> Instructions to follow:
Below are some records; copy each line in them that contains "computer".

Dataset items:
════

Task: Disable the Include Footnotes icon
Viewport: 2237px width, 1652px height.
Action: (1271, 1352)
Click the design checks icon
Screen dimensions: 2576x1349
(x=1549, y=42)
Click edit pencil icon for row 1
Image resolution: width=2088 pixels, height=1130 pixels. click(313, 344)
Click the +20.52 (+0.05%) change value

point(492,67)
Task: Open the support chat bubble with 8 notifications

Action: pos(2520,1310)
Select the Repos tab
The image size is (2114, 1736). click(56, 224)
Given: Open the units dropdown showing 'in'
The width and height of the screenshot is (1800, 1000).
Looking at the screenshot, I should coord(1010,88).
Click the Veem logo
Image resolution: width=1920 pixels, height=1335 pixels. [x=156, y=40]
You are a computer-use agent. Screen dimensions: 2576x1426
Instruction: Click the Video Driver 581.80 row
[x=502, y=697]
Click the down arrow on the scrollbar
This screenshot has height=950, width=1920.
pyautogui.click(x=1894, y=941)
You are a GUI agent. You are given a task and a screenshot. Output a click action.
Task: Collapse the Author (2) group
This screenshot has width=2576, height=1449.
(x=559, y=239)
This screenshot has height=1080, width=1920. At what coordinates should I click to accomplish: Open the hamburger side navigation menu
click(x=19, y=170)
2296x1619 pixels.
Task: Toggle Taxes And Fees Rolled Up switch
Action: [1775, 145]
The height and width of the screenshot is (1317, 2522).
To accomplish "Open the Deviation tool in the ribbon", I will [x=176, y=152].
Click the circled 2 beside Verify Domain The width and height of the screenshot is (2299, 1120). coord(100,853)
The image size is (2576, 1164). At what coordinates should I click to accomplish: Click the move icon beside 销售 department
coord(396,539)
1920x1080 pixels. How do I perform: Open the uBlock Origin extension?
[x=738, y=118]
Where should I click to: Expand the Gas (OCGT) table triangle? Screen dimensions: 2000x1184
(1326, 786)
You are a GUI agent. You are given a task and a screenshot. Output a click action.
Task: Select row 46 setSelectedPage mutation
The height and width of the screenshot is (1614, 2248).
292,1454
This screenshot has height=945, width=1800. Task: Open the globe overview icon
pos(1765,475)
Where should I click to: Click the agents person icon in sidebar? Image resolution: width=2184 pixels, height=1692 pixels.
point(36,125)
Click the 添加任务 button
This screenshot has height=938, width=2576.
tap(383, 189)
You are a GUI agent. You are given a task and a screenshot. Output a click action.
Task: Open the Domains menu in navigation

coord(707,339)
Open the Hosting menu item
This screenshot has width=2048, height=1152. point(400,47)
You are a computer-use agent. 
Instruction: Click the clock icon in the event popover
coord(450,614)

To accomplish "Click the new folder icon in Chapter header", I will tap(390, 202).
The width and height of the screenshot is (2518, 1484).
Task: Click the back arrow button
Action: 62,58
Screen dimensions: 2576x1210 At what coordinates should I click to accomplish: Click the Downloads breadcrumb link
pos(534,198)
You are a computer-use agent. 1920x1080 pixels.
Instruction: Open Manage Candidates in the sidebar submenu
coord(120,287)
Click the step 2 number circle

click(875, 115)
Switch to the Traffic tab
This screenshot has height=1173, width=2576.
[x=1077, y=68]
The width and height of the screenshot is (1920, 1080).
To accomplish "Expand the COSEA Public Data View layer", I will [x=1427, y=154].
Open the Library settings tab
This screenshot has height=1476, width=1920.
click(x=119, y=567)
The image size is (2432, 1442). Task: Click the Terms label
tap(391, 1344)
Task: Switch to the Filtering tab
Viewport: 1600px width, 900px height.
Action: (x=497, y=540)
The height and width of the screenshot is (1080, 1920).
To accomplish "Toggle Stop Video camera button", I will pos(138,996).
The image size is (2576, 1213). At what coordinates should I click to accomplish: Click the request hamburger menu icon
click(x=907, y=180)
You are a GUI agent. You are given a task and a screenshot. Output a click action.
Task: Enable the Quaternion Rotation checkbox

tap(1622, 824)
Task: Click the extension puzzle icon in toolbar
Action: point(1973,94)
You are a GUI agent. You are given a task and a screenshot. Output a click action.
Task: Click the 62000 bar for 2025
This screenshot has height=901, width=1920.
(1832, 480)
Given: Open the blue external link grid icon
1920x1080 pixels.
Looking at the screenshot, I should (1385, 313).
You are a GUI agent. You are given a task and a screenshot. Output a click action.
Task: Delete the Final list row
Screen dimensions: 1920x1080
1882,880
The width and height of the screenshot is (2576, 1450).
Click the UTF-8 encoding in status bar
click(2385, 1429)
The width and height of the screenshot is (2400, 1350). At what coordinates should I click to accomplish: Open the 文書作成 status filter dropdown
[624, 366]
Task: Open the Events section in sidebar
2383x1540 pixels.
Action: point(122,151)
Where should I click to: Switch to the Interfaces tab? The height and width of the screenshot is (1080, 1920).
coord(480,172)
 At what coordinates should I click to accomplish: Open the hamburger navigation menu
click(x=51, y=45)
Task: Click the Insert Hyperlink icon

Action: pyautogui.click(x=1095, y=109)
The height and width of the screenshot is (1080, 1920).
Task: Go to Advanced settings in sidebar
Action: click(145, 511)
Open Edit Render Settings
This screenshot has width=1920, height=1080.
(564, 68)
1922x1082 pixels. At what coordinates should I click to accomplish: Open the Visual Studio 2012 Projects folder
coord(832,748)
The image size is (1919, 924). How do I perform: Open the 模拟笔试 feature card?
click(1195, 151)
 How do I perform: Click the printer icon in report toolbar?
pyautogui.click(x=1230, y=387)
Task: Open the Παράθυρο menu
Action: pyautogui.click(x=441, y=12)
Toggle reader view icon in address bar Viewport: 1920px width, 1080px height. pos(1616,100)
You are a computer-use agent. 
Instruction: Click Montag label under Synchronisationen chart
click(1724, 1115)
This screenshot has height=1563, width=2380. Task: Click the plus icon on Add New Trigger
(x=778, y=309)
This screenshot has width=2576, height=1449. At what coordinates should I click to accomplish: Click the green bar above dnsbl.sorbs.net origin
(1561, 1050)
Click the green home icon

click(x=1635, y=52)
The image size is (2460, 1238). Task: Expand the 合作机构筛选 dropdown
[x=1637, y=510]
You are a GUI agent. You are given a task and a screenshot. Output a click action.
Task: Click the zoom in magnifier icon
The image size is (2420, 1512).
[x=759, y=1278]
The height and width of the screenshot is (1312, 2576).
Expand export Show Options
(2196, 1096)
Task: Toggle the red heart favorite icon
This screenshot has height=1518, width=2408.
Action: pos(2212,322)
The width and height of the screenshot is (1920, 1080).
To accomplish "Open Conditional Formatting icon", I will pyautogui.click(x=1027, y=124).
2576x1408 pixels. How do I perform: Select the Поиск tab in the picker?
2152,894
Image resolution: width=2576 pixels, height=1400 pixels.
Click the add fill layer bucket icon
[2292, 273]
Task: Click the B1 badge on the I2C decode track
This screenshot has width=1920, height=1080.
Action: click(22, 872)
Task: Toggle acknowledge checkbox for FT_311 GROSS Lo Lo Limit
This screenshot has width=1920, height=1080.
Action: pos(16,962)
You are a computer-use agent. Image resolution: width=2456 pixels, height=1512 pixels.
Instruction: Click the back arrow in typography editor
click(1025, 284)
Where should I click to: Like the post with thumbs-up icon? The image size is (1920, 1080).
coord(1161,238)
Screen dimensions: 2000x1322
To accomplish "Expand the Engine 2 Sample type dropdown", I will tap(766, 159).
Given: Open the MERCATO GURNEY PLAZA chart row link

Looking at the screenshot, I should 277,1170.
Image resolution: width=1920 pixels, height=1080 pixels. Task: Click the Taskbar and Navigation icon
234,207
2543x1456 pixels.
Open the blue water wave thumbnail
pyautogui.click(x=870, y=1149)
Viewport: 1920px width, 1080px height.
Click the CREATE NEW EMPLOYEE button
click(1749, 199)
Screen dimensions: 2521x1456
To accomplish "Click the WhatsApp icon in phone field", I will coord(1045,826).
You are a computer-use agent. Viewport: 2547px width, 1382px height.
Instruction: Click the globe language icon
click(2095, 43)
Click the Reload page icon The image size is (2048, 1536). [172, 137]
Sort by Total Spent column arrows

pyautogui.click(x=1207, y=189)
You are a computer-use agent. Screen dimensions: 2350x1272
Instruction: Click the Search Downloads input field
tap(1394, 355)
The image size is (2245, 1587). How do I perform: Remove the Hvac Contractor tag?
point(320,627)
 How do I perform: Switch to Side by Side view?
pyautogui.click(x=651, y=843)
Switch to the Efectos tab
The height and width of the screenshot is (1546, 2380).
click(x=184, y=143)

════

> Result:
You are a computer-use agent. Screen dimensions: 2576x1426
You are a computer-use agent. 
You are a computer-use agent. 1920x1080 pixels.
You are a computer-use agent. 
You are a computer-use agent. Image resolution: width=2456 pixels, height=1512 pixels.
You are a computer-use agent. Viewport: 2547px width, 1382px height.
You are a computer-use agent. Screen dimensions: 2350x1272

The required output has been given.